Two People Rescued After Dangling From Plane Over Live Power Lines Following Crash in Maryland

An “extraordinary effort” on Sunday night saw the rescue of two people who were trapped and “dangled” from their small plane over a live power line in Maryland hours after The plane crashed and got tangled in power lines.

Maryland State Police confirmed the plane involved was a Mooney Mike 20P single-engine aircraft. Montgomery County Fire & Rescue Service chief spokesman Pete Piringer, who was at the scene, said the crash involving a passenger and a pilot occurred around 5:30 p.m., the units said. arrived at the scene and found the plane hovering about 100 feet in the air. He said the weather conditions were not ideal and that for some reason the plane collided with some electrical wires and eventually collided with a tower.

The crash was located about four miles northwest of Montgomery County Airport.

It took more than six hours to reach the pair safely, but by midnight the surrounding lines had been “disconnected” and authorities were able to safely reach the plane.

A fire brigade was able to make contact, bringing the plane into the tower at 12:16 a.m. By 12:25 a.m., the first man was down. Fire Chief Scott Goldstein said at a late-night news conference the second explosion occurred at 12:36 a.m.

Both were transported from the scene with serious injuries. The nature of trauma includes hypothermia and orthopedic trauma. The injuries do not appear to be life-threatening, but the injuries are “traumatic”.
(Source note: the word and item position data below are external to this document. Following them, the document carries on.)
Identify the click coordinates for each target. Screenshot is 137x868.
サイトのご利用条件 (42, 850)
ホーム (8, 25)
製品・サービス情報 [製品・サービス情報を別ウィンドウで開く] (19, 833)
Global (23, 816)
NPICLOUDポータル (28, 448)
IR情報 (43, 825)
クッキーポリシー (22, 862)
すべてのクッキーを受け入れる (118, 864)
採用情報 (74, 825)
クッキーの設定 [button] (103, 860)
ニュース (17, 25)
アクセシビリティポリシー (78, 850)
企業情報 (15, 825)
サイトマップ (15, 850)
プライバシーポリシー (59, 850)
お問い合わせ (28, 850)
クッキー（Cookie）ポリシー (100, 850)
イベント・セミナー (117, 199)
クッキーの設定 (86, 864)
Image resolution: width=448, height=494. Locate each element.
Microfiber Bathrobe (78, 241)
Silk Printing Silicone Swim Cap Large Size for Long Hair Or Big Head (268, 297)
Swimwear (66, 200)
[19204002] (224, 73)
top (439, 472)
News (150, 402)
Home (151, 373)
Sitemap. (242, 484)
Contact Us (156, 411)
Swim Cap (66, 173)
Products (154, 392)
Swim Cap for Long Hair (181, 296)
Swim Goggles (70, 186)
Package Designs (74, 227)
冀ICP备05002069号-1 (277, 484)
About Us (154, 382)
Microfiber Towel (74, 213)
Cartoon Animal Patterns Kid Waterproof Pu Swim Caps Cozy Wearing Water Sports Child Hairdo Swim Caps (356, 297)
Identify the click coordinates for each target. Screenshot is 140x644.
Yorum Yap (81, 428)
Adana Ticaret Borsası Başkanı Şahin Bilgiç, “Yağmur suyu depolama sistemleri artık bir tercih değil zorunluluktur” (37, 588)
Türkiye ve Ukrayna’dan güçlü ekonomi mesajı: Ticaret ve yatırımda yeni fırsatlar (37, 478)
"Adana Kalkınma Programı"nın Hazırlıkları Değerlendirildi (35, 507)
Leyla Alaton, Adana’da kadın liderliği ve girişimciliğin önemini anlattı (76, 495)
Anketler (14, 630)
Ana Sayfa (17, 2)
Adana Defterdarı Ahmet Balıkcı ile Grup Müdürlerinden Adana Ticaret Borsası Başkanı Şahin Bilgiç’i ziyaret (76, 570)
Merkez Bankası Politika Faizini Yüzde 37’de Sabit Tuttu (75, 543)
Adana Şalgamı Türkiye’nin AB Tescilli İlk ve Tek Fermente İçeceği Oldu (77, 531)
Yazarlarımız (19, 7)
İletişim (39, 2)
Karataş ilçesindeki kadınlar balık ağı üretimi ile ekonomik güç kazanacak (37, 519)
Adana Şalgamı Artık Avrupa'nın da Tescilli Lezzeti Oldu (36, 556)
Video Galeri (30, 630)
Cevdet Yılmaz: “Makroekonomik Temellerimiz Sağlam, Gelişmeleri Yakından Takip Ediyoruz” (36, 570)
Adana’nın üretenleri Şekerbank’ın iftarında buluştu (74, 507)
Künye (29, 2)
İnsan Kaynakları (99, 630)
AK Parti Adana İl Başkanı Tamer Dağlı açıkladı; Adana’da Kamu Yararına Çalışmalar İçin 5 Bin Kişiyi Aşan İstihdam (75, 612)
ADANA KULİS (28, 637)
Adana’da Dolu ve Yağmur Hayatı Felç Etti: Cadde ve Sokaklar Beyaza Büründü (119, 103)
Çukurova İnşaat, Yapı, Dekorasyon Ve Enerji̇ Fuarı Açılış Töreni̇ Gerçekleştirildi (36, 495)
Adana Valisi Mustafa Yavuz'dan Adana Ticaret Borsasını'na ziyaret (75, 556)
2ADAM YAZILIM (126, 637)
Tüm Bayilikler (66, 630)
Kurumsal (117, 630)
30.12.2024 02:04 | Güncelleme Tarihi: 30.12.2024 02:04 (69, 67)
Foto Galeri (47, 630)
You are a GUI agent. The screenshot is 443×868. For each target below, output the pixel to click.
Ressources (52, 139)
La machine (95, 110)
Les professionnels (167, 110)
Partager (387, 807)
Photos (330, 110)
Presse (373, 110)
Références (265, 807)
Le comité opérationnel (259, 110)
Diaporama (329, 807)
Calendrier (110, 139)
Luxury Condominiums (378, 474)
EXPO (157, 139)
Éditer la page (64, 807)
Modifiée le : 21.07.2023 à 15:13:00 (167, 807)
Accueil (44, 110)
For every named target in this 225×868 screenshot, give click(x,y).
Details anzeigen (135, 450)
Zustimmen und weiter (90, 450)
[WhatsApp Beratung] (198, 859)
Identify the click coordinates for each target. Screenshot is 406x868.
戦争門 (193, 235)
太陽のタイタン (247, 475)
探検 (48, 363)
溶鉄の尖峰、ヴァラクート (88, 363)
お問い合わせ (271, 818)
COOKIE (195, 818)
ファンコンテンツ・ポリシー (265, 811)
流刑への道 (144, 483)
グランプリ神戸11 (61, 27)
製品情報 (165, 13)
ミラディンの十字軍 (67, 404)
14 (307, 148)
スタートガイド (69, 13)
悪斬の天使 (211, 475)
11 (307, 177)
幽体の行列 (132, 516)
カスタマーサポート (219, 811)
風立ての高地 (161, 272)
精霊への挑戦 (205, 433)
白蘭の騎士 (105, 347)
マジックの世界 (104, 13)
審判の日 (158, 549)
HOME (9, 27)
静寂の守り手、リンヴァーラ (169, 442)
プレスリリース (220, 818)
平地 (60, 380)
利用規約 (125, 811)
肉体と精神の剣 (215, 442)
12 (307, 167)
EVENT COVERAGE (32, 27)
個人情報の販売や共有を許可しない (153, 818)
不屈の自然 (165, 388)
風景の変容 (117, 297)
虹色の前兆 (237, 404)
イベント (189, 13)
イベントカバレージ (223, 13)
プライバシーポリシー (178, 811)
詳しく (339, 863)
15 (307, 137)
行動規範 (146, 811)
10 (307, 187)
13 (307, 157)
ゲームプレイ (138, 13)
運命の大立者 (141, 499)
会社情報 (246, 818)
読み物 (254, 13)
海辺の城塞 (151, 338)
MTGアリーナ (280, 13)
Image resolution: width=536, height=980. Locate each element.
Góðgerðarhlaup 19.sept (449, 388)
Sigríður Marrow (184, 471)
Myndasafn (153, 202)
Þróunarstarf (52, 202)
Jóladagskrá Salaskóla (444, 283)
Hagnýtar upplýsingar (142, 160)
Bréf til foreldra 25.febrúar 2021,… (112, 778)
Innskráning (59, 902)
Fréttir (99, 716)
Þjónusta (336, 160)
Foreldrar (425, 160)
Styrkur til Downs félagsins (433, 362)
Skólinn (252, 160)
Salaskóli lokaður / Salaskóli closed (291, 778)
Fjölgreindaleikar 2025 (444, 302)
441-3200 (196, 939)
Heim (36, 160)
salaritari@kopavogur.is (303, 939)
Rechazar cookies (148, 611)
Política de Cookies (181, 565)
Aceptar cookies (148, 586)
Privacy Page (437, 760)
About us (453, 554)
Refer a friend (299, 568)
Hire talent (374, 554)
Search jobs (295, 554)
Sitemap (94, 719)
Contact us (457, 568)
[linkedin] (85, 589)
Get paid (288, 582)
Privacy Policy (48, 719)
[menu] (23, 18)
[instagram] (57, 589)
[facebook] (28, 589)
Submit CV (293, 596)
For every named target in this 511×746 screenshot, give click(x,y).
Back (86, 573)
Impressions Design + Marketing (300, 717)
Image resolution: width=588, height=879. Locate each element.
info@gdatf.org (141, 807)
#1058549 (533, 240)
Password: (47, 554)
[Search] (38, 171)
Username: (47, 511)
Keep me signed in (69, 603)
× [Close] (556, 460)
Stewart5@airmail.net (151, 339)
The pilot has been identified as Patrick Merkle, 65, of Washington, DC. The passenger was Jan Williams, 66, of Louisiana. For hours, the occupants of the car “suspended about 100 feet in the air” while “everything was still full of energy.

“They’re in a very precarious situation due to the fact that they’re dangling at about 100 feet,” Piringer said earlier.

When the rescue effort passed midnight, Piringer said the couple “can’t wait to get out of that plane. They have been very patient through all of this.”

Goldstein said in an update that authorities contacted the pair by phone, censoring regular check-in intervals to conserve battery life on their devices. Initially, the couple communicated through a 911 dispatcher who relayed messages, until authorities moved to contact them directly.

Roads in the area will continue to be closed as authorities try to come up with a plan to remove the plane.

Most of the electricity has been restored after tens of thousands of people lost power in the area, which power companies confirmed was due to the problem. Pepco said in a statement that up to 120,000 customers were affected.

“Our teams continue to work closely with Montgomery County Fire and Rescue Services in their efforts to assist emergency responders on the scene. Transmission lines are currently experiencing power outages,” the company said.

Just before midnight, Pepco said it was still on the scene and that “once the individuals were rescued, we were able to focus all our efforts on restoring power to our customers. We know how hard it is to be without power on this cold evening. We appreciate your support and patience.”

Along with homes, schools, hospitals and shopping malls, power outages also affect traffic lightssignal, elevator and Metro. Some schools will be closed on Monday due to widespread power outages.

Goldstein previously said safety concerns prevented teams from rescuing them.

One of the main problems, he said, is that there’s no other way to determine if access to the tower is safe until it’s grounded or “bonded” – meaning teams have to go on their own. wire and place clamps or cables on the power cord, to make sure there is no static or residual electricity.

“We are taking measured and risk-balanced steps to approach this activity and will do this in the way that we aim to get these people off the plane,” Goldstein said.

Witnesses described a terrifying scene on Sunday as the plane plunged to earth.

“I heard a crash and there was a flash and the power went out,” a witness, a county employee, posted on Twitter.

“I didn’t think about it until I saw a lot of priority patrol cars followed by lots of fire trucks. So, you know, I did what any off-duty 911 person does and texted a friend who was working.”

Police said investigators from the National Transportation Safety Board and the Federal Aviation Administration will conduct an investigation into the cause and manner of the crash.